A propósito, decía el inolvidable escritor colombiano Gabriel García Márquez (1927-2014),  “que nunca era demasiado tarde para construir una utopía que nos permita compartir la tierra”; personalmente creo que no le faltaba razón, pues todos estamos predestinados a obligarnos a diseñar un futuro mejor. Sería bueno, que nos dejáramos recrear por ese mundo que ha dejado de ser un campo de batalla para convertirse en un territorio de quietud. Tomemos el impulso en común para no fracasar, que cada cual sume sus posibilidades vitales, esto nos debería entusiasmar y dar fuerza a cada cultura para darlo todo por los demás, para crecer hacia ese proyecto único e irrepetible de donación que nos fraternice.
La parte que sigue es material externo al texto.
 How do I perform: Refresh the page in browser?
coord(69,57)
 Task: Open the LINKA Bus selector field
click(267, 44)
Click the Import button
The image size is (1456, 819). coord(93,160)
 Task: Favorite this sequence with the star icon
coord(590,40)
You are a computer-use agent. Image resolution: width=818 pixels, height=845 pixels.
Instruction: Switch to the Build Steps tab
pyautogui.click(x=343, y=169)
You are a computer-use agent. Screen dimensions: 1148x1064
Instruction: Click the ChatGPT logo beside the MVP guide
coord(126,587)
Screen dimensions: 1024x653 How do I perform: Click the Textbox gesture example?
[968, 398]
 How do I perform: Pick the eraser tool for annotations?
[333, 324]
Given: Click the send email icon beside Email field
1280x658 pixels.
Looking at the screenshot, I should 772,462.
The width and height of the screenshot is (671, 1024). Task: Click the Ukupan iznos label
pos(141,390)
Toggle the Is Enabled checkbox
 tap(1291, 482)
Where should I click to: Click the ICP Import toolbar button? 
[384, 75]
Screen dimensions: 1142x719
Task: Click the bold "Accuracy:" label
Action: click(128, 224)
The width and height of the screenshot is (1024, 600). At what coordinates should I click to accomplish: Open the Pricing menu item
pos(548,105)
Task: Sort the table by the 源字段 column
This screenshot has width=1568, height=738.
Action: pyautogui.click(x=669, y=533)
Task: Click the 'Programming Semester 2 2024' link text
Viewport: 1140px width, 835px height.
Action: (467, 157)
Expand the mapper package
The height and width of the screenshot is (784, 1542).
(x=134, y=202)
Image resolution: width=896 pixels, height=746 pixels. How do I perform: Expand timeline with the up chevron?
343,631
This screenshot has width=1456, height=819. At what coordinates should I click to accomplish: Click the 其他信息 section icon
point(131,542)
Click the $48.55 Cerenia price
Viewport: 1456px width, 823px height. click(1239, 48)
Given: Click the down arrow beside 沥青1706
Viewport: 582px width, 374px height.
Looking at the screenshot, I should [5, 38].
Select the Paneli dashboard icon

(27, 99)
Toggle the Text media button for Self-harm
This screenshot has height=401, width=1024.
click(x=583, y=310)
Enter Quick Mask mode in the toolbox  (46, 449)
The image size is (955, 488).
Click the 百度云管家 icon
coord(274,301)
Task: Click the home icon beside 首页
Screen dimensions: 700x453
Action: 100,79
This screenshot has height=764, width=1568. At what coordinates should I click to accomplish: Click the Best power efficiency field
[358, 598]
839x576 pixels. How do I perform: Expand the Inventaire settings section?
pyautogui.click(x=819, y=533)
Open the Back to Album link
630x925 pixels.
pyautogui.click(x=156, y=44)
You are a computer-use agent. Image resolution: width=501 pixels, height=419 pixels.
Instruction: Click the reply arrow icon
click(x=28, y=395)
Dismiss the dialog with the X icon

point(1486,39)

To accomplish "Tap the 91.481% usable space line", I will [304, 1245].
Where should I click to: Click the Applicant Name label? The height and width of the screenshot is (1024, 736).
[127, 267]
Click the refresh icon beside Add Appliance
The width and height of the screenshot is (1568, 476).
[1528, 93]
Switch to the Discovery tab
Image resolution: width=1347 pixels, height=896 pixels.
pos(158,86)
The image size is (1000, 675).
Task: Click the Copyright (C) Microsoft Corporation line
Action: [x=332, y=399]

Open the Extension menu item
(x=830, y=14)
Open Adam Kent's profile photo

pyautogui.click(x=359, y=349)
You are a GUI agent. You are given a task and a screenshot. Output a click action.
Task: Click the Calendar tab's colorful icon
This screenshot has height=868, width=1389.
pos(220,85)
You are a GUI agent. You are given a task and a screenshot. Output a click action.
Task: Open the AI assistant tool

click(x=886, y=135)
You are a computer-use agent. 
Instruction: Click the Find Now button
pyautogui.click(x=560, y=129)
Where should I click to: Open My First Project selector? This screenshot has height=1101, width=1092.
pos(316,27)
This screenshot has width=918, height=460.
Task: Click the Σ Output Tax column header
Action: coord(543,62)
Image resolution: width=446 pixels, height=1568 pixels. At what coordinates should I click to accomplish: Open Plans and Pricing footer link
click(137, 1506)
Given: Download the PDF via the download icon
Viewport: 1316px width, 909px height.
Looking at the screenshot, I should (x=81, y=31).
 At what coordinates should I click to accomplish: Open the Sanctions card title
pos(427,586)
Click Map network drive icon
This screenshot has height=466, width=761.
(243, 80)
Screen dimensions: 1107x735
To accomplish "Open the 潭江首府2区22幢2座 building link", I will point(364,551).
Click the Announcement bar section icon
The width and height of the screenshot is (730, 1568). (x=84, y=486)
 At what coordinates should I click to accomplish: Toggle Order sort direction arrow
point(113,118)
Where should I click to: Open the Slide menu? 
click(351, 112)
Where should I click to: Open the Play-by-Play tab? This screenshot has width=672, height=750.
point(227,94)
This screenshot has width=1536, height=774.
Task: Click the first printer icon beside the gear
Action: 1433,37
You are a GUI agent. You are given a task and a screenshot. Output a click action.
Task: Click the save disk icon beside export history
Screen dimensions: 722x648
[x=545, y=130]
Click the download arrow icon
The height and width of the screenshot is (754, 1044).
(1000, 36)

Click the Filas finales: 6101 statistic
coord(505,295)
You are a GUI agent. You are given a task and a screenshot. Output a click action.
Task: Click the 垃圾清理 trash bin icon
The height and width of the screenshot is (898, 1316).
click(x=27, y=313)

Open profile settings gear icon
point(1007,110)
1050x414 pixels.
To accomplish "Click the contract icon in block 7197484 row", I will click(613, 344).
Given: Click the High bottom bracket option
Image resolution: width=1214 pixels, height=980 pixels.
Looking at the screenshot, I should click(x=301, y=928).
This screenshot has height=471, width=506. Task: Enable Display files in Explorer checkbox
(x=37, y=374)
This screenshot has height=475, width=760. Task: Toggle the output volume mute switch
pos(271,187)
Claro que sobran fronteras y frentes. Si tienes autoridad, destierra de ti las corazas y pon corazón, renuncia a tus intereses personales y lucha por el bien colectivo. Sin duda, son los pequeños gestos de cada día los que nos hacen crecer interiormente. Lo importante es dejarse transformar, salir de las enfermizas coyunturas, no abandonando nunca el camino de la escucha, ya que si en verdad queremos que el corazón del mundo se haga luz para todos, antes han de cambiar los latidos de cada cual. Quizás debiéramos pensar que aún no hemos sabido organizarnos, y así a veces nos sentimos como un extraño en el camino que nosotros mismos hemos trazado. De ahí; lo trascendente que es no perder el tiempo y disfrutar de ese espacio que está dentro de nosotros mismos, donde deberíamos intentar morar, ofreciéndolo.

 

Se dice que los niños son la esperanza del mundo, y bajo ese anhelo, hemos de dejar de estar ociosos, y pelear hondo por salir del arcaico “ojo por ojo”, que lo único que nos hace es que acabemos ciegos de odio. En efecto, otro mundo ha de ser posible cuanto antes.  Para una persona de paz, todo el mundo es su tronco. El desafío pasa por salirse de ese ámbito dominador, que todo lo avasalla y subyuga a su antojo, por vivir la propia entrega de tal manera que los esfuerzos tengan un sentido de vínculo de familia, de lugares fraternos, donde resuenen más los silencios celestes del alma que los ruidos terrenales del cuerpo. Tal vez tengamos que apuntar más alto para reconquistar otro universo más vivo, más humano y también más divino, al despojar de nuestra torpe existencia toda mística poética: un Dios sin verso, un verso sin palabra y una palabra sin pulso. Así, los del pedestal de esta torpe naturaleza, prefieren esconder las lágrimas, ignorar las situaciones dolorosas, esconderlas y encubrirlas. Saber llorar con los demás, esto sí que es compasión. Reaccionar ante lo injusto con sencilla mesura y clemencia, esto también es comprensión. Al fin y al cabo, todos nosotros somos una tribu que hemos de absolvernos recíprocamente, pues el abecedario de las apariencias ha dominado nuestros andares hasta ahora. Conservar la pulsación que soy, con esa inocencia de crío, esto sí que es en suma POESÍA, que nos eleva y purifica. Dejémonos ascender.